What is needed: Reproduce only the stretch of the listing from the line containing "Screen dimensions: 1358x896" through the line containing "coord(415,68)", substituting "Open" for "Expand" and leaving all else unchanged.

:::

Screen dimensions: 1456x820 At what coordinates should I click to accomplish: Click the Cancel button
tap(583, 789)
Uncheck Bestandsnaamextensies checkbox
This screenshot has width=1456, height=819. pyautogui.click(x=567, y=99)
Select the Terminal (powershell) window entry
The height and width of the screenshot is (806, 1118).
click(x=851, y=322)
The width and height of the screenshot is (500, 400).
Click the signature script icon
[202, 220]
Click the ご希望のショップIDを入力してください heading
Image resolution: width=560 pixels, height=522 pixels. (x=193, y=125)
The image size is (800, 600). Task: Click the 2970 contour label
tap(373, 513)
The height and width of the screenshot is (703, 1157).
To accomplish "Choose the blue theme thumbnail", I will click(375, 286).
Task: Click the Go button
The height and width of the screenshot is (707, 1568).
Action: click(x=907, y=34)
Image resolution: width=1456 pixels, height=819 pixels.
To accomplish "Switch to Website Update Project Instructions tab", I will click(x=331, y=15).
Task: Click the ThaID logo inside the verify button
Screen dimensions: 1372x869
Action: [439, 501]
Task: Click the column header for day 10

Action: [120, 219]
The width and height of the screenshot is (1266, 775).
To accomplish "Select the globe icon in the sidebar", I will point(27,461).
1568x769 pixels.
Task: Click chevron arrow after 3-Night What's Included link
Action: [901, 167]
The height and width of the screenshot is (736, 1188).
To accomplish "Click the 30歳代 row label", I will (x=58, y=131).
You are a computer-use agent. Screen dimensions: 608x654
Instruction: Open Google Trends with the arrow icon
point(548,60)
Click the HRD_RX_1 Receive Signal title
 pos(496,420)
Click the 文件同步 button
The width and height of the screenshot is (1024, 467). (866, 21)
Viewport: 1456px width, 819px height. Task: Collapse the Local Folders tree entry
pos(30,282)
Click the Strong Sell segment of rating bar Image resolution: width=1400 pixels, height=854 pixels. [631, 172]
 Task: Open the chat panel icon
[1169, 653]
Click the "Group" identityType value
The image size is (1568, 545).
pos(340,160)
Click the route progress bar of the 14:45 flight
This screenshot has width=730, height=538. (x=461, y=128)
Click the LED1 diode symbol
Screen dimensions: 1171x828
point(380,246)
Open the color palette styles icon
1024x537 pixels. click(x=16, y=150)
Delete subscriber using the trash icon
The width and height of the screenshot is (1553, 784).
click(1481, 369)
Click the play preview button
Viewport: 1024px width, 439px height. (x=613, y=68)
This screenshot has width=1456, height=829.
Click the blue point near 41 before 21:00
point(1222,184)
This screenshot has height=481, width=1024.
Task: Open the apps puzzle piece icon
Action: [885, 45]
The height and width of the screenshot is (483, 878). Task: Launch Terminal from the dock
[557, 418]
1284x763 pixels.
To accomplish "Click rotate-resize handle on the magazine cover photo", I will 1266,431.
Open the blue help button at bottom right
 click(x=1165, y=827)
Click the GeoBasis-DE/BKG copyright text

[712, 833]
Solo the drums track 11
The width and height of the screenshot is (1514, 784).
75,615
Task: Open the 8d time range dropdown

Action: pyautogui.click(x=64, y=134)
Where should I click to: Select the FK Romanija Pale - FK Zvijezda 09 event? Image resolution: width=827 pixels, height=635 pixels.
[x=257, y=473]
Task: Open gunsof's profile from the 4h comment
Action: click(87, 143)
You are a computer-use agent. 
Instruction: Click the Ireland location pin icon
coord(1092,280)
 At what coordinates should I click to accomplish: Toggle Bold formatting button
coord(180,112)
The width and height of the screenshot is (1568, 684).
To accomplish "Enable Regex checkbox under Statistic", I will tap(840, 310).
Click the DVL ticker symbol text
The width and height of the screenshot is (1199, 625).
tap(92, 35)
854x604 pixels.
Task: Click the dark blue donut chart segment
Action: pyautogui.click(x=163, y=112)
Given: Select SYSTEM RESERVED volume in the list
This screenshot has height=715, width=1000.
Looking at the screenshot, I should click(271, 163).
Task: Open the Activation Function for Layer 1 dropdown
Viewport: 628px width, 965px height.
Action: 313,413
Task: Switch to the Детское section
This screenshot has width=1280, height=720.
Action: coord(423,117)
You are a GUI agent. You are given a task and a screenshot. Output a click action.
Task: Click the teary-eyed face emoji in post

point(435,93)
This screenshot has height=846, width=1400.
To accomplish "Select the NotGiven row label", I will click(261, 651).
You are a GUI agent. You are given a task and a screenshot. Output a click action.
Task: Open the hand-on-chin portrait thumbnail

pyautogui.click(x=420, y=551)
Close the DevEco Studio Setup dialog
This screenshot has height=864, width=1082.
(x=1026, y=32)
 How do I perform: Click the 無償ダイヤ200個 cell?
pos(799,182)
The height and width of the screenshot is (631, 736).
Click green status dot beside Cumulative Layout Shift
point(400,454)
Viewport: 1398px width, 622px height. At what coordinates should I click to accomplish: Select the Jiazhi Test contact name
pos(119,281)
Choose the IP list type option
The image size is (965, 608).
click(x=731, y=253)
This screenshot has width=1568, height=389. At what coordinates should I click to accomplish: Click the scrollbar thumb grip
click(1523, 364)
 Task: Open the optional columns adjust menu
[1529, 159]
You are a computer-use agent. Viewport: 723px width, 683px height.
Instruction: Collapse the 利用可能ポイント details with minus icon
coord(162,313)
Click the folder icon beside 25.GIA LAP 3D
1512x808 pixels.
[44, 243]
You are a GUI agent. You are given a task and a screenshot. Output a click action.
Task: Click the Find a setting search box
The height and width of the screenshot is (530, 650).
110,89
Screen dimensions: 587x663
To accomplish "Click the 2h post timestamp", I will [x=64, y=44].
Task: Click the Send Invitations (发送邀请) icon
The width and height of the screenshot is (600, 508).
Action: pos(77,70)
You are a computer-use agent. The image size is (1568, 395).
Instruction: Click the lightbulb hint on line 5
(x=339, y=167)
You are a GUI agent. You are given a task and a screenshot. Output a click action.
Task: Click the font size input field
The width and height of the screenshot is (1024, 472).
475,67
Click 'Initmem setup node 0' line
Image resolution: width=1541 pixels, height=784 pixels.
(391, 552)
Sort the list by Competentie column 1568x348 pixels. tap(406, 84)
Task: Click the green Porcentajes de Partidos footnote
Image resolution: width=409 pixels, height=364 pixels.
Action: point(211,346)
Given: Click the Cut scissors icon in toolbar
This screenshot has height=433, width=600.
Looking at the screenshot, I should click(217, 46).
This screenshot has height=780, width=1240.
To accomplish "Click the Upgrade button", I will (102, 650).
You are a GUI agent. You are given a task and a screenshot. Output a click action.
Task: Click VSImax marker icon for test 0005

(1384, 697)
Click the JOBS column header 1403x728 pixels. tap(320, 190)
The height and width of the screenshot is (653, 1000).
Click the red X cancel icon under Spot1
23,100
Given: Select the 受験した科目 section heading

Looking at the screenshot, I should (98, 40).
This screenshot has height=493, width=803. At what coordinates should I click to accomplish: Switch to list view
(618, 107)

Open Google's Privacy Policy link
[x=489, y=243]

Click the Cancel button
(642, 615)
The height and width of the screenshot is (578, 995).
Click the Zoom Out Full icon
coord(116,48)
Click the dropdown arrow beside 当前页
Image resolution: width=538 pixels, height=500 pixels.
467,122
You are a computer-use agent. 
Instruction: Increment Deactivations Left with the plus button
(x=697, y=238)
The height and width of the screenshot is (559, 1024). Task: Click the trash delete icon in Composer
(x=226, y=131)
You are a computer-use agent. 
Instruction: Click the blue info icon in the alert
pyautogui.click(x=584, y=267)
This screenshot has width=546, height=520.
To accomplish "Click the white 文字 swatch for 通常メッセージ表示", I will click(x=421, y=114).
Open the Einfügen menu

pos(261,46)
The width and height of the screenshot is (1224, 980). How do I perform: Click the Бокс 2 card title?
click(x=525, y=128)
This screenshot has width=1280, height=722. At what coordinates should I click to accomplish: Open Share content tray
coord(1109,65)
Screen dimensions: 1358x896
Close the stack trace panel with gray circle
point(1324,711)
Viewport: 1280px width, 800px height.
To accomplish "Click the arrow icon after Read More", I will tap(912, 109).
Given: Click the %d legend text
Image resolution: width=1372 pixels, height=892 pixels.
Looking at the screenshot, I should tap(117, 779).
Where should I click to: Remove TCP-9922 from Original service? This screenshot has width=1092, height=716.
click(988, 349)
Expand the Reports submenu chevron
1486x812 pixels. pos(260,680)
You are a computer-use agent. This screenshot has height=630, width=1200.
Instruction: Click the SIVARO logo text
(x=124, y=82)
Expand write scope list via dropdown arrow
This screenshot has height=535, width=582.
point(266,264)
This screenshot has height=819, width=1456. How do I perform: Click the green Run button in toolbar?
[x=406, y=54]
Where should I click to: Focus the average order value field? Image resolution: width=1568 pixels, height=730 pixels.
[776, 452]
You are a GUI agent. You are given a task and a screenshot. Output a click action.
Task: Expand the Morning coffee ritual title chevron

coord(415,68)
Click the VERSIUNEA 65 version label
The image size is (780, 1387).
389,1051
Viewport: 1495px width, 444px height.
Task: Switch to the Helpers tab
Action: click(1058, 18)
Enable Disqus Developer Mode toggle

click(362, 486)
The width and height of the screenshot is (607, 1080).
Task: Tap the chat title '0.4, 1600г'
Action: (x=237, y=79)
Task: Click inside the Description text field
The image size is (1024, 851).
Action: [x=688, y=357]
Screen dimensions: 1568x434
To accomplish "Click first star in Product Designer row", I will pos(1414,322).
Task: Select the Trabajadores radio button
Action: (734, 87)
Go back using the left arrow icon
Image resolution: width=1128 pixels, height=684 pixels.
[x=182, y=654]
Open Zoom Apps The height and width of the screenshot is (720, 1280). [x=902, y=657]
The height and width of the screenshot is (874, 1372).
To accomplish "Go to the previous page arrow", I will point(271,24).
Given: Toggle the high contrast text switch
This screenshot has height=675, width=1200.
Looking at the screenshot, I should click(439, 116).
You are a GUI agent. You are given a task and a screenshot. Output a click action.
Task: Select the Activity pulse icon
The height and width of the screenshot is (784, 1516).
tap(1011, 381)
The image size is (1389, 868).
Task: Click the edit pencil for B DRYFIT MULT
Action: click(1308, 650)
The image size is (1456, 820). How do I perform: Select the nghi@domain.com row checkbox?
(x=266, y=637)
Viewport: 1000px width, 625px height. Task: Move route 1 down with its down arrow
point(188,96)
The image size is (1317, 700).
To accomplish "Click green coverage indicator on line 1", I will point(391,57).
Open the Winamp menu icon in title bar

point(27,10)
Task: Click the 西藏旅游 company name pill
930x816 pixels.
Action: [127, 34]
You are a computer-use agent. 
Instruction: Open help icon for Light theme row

:::

Exercise result:
Screen dimensions: 1358x896
Close the stack trace panel with gray circle
point(1324,711)
Viewport: 1280px width, 800px height.
To accomplish "Click the arrow icon after Read More", I will tap(912, 109).
Given: Click the %d legend text
Image resolution: width=1372 pixels, height=892 pixels.
Looking at the screenshot, I should tap(117, 779).
Where should I click to: Remove TCP-9922 from Original service? This screenshot has width=1092, height=716.
click(988, 349)
Open the Reports submenu chevron
1486x812 pixels. pos(260,680)
You are a computer-use agent. This screenshot has height=630, width=1200.
Instruction: Click the SIVARO logo text
(x=124, y=82)
Open write scope list via dropdown arrow
This screenshot has height=535, width=582.
point(266,264)
This screenshot has height=819, width=1456. How do I perform: Click the green Run button in toolbar?
[x=406, y=54]
Where should I click to: Focus the average order value field? Image resolution: width=1568 pixels, height=730 pixels.
[776, 452]
You are a GUI agent. You are given a task and a screenshot. Output a click action.
Task: Open the Morning coffee ritual title chevron

coord(415,68)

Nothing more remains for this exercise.